*Work required*. Each entry below must appear in the answer exactly as written.

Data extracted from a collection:
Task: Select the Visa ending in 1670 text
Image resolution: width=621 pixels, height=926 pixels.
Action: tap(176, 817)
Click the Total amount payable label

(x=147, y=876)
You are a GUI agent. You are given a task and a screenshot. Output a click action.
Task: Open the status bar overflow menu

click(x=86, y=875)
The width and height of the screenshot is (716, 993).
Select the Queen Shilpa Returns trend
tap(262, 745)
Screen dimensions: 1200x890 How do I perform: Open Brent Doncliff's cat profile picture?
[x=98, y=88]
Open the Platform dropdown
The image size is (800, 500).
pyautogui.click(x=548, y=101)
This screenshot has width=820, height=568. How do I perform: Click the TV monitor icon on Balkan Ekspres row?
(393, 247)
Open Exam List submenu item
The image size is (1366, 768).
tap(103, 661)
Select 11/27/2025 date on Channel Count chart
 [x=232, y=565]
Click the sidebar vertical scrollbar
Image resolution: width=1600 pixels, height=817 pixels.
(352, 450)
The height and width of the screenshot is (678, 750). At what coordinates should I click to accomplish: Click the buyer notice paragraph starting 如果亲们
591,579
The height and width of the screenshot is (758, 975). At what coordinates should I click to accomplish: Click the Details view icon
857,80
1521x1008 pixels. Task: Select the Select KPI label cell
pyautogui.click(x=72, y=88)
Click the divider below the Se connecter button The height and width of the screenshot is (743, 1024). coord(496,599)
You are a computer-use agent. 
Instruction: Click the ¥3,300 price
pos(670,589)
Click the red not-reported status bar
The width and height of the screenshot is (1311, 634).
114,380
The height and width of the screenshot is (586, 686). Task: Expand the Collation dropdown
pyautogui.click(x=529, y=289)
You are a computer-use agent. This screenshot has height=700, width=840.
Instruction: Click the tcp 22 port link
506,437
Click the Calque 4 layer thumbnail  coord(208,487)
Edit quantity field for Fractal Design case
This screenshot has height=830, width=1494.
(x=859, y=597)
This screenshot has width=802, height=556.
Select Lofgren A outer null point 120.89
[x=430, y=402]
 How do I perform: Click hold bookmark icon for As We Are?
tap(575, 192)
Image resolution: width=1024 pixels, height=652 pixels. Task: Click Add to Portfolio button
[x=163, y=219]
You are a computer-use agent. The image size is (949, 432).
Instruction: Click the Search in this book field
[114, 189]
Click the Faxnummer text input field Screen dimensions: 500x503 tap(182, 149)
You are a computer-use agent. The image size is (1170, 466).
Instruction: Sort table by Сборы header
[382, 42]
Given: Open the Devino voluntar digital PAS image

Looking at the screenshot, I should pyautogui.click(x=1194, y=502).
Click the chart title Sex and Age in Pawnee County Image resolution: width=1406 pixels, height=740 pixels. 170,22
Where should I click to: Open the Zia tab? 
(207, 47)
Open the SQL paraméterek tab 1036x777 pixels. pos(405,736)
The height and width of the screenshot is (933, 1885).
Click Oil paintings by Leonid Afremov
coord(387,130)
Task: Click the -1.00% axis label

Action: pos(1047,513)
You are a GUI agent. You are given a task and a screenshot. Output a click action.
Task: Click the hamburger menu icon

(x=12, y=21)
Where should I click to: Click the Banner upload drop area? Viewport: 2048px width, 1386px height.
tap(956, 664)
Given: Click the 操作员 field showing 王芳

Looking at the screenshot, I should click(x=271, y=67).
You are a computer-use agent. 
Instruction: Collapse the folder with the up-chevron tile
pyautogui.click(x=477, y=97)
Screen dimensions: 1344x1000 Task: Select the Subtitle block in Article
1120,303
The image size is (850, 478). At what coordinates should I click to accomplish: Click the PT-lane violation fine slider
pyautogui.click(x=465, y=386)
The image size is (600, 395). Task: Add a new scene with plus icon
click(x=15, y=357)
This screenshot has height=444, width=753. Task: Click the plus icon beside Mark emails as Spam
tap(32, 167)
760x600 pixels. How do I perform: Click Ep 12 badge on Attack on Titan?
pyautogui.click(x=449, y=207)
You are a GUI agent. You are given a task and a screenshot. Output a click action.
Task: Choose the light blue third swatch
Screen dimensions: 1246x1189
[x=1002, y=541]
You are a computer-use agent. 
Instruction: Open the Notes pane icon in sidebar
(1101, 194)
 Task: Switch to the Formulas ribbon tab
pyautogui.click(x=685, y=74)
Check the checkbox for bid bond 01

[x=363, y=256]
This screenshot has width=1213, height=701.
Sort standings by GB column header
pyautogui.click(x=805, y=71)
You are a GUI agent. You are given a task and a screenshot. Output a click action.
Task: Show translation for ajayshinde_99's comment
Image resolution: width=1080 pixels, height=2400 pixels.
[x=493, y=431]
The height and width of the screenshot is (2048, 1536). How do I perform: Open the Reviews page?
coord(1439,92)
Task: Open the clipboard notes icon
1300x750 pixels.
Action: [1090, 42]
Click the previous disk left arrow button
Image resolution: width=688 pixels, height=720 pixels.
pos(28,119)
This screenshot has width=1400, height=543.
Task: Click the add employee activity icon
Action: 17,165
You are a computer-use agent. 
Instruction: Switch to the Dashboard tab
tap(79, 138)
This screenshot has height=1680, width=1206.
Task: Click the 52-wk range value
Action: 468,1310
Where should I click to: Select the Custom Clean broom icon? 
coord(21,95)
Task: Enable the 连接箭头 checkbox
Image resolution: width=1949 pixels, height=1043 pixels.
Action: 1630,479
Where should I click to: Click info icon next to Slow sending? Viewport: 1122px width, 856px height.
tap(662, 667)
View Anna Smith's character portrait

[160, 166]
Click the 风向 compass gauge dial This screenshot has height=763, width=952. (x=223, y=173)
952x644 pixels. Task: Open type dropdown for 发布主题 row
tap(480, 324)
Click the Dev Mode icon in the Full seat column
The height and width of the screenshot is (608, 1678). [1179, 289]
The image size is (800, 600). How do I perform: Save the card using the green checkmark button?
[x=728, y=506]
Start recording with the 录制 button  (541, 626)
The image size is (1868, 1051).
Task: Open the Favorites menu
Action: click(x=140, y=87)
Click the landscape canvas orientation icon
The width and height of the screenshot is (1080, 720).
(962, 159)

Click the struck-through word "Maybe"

*Answer box*.
Task: Select the Visa ending in 1670 text
Image resolution: width=621 pixels, height=926 pixels.
Action: tap(176, 817)
Click the Total amount payable label

(x=147, y=876)
You are a GUI agent. You are given a task and a screenshot. Output a click action.
Task: Open the status bar overflow menu

click(x=86, y=875)
The width and height of the screenshot is (716, 993).
Select the Queen Shilpa Returns trend
tap(262, 745)
Screen dimensions: 1200x890 How do I perform: Open Brent Doncliff's cat profile picture?
[x=98, y=88]
Open the Platform dropdown
The image size is (800, 500).
pyautogui.click(x=548, y=101)
This screenshot has width=820, height=568. How do I perform: Click the TV monitor icon on Balkan Ekspres row?
(393, 247)
Open Exam List submenu item
The image size is (1366, 768).
tap(103, 661)
Select 11/27/2025 date on Channel Count chart
 [x=232, y=565]
Click the sidebar vertical scrollbar
Image resolution: width=1600 pixels, height=817 pixels.
(352, 450)
The height and width of the screenshot is (678, 750). At what coordinates should I click to accomplish: Click the buyer notice paragraph starting 如果亲们
591,579
The height and width of the screenshot is (758, 975). At what coordinates should I click to accomplish: Click the Details view icon
857,80
1521x1008 pixels. Task: Select the Select KPI label cell
pyautogui.click(x=72, y=88)
Click the divider below the Se connecter button The height and width of the screenshot is (743, 1024). coord(496,599)
You are a computer-use agent. 
Instruction: Click the ¥3,300 price
pos(670,589)
Click the red not-reported status bar
The width and height of the screenshot is (1311, 634).
114,380
The height and width of the screenshot is (586, 686). Task: Expand the Collation dropdown
pyautogui.click(x=529, y=289)
You are a computer-use agent. This screenshot has height=700, width=840.
Instruction: Click the tcp 22 port link
506,437
Click the Calque 4 layer thumbnail  coord(208,487)
Edit quantity field for Fractal Design case
This screenshot has height=830, width=1494.
(x=859, y=597)
This screenshot has width=802, height=556.
Select Lofgren A outer null point 120.89
[x=430, y=402]
 How do I perform: Click hold bookmark icon for As We Are?
tap(575, 192)
Image resolution: width=1024 pixels, height=652 pixels. Task: Click Add to Portfolio button
[x=163, y=219]
You are a computer-use agent. The image size is (949, 432).
Instruction: Click the Search in this book field
[114, 189]
Click the Faxnummer text input field Screen dimensions: 500x503 tap(182, 149)
You are a computer-use agent. The image size is (1170, 466).
Instruction: Sort table by Сборы header
[382, 42]
Given: Open the Devino voluntar digital PAS image

Looking at the screenshot, I should pyautogui.click(x=1194, y=502).
Click the chart title Sex and Age in Pawnee County Image resolution: width=1406 pixels, height=740 pixels. 170,22
Where should I click to: Open the Zia tab? 
(207, 47)
Open the SQL paraméterek tab 1036x777 pixels. pos(405,736)
The height and width of the screenshot is (933, 1885).
Click Oil paintings by Leonid Afremov
coord(387,130)
Task: Click the -1.00% axis label

Action: pos(1047,513)
You are a GUI agent. You are given a task and a screenshot. Output a click action.
Task: Click the hamburger menu icon

(x=12, y=21)
Where should I click to: Click the Banner upload drop area? Viewport: 2048px width, 1386px height.
tap(956, 664)
Given: Click the 操作员 field showing 王芳

Looking at the screenshot, I should click(x=271, y=67).
You are a computer-use agent. 
Instruction: Collapse the folder with the up-chevron tile
pyautogui.click(x=477, y=97)
Screen dimensions: 1344x1000 Task: Select the Subtitle block in Article
1120,303
The image size is (850, 478). At what coordinates should I click to accomplish: Click the PT-lane violation fine slider
pyautogui.click(x=465, y=386)
The image size is (600, 395). Task: Add a new scene with plus icon
click(x=15, y=357)
This screenshot has height=444, width=753. Task: Click the plus icon beside Mark emails as Spam
tap(32, 167)
760x600 pixels. How do I perform: Click Ep 12 badge on Attack on Titan?
pyautogui.click(x=449, y=207)
You are a GUI agent. You are given a task and a screenshot. Output a click action.
Task: Choose the light blue third swatch
Screen dimensions: 1246x1189
[x=1002, y=541]
You are a computer-use agent. 
Instruction: Open the Notes pane icon in sidebar
(1101, 194)
 Task: Switch to the Formulas ribbon tab
pyautogui.click(x=685, y=74)
Check the checkbox for bid bond 01

[x=363, y=256]
This screenshot has width=1213, height=701.
Sort standings by GB column header
pyautogui.click(x=805, y=71)
You are a GUI agent. You are given a task and a screenshot. Output a click action.
Task: Show translation for ajayshinde_99's comment
Image resolution: width=1080 pixels, height=2400 pixels.
[x=493, y=431]
The height and width of the screenshot is (2048, 1536). How do I perform: Open the Reviews page?
coord(1439,92)
Task: Open the clipboard notes icon
1300x750 pixels.
Action: [1090, 42]
Click the previous disk left arrow button
Image resolution: width=688 pixels, height=720 pixels.
pos(28,119)
This screenshot has width=1400, height=543.
Task: Click the add employee activity icon
Action: 17,165
You are a computer-use agent. 
Instruction: Switch to the Dashboard tab
tap(79, 138)
This screenshot has height=1680, width=1206.
Task: Click the 52-wk range value
Action: 468,1310
Where should I click to: Select the Custom Clean broom icon? 
coord(21,95)
Task: Enable the 连接箭头 checkbox
Image resolution: width=1949 pixels, height=1043 pixels.
Action: 1630,479
Where should I click to: Click info icon next to Slow sending? Viewport: 1122px width, 856px height.
tap(662, 667)
View Anna Smith's character portrait

[160, 166]
Click the 风向 compass gauge dial This screenshot has height=763, width=952. (x=223, y=173)
952x644 pixels. Task: Open type dropdown for 发布主题 row
tap(480, 324)
Click the Dev Mode icon in the Full seat column
The height and width of the screenshot is (608, 1678). [1179, 289]
The image size is (800, 600). How do I perform: Save the card using the green checkmark button?
[x=728, y=506]
Start recording with the 录制 button  (541, 626)
The image size is (1868, 1051).
Task: Open the Favorites menu
Action: click(x=140, y=87)
Click the landscape canvas orientation icon
The width and height of the screenshot is (1080, 720).
(962, 159)

Click the struck-through word "Maybe"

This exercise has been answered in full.